The S&P 500 suffered its worst sell-off of 2025 thus far in Monday’s session, shedding nearly 2% as buyers weighed the impression of tariffs, with massive tech among the many heaviest burdens. Weaker-than-expected manufacturing knowledge didn’t assist. The index ended its session 5% beneath its February 19 peak.
In the meantime, US Treasuries now outperform equities; a Bloomberg gauge of US sovereign debt has returned 2.1% for the reason that Nov. 5 vote, beating a acquire of 1.6% from the S&P 500 Index together with reinvested dividends.

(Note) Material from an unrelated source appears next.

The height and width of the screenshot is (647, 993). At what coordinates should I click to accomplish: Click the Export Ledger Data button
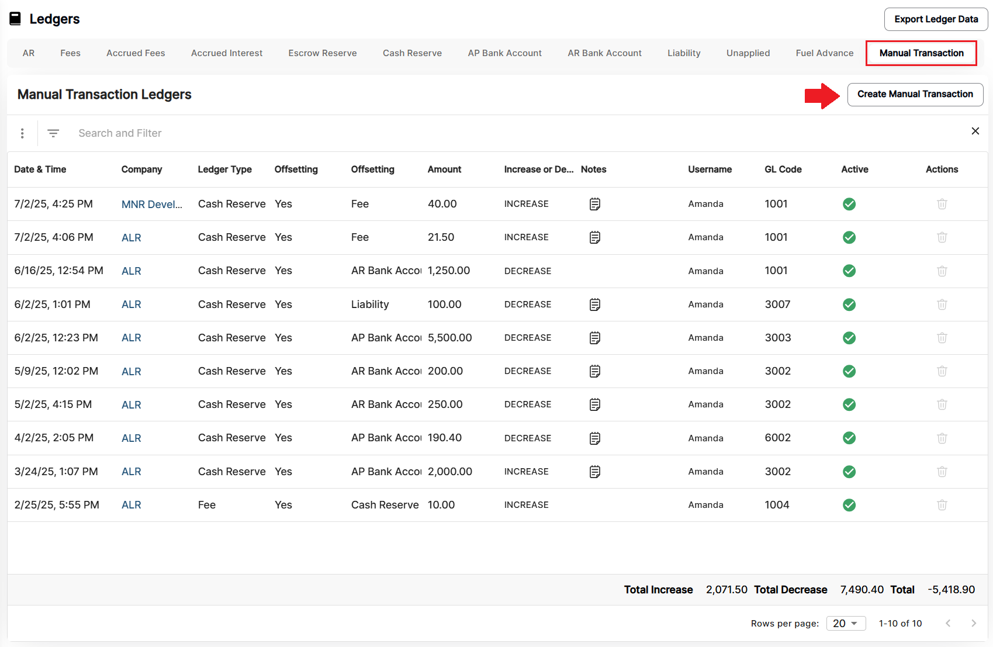[935, 19]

Morgan Stanley strategists commented: “The ‘US exceptionalism’ narrative – a driver of macro markets for effectively over a 12 months – faces an more and more uphill battle, given dangers to progress on each side of the Atlantic. We predict US Treasuries will profit probably the most from a rethink of the narrative.”
Including to the ache, OPEC+ went forward with climbing oil manufacturing, however on a optimistic word, feedback from Goldman Sachs CEO David Solomon and Blackstone CEO Steve Schwarzman had been optimistic concerning the power of the US economic system they usually see little probability of recession.
Canada fights again
North of the border, the loonie fell towards the greenback, and Canadian prime minister Justin Trudeau was fast to announce retaliatory tariffs on $107 billion of US items with an extra $135 billion to be affected later within the month. The S&P TSX Composite index was down 1.5%, its largest loss since December.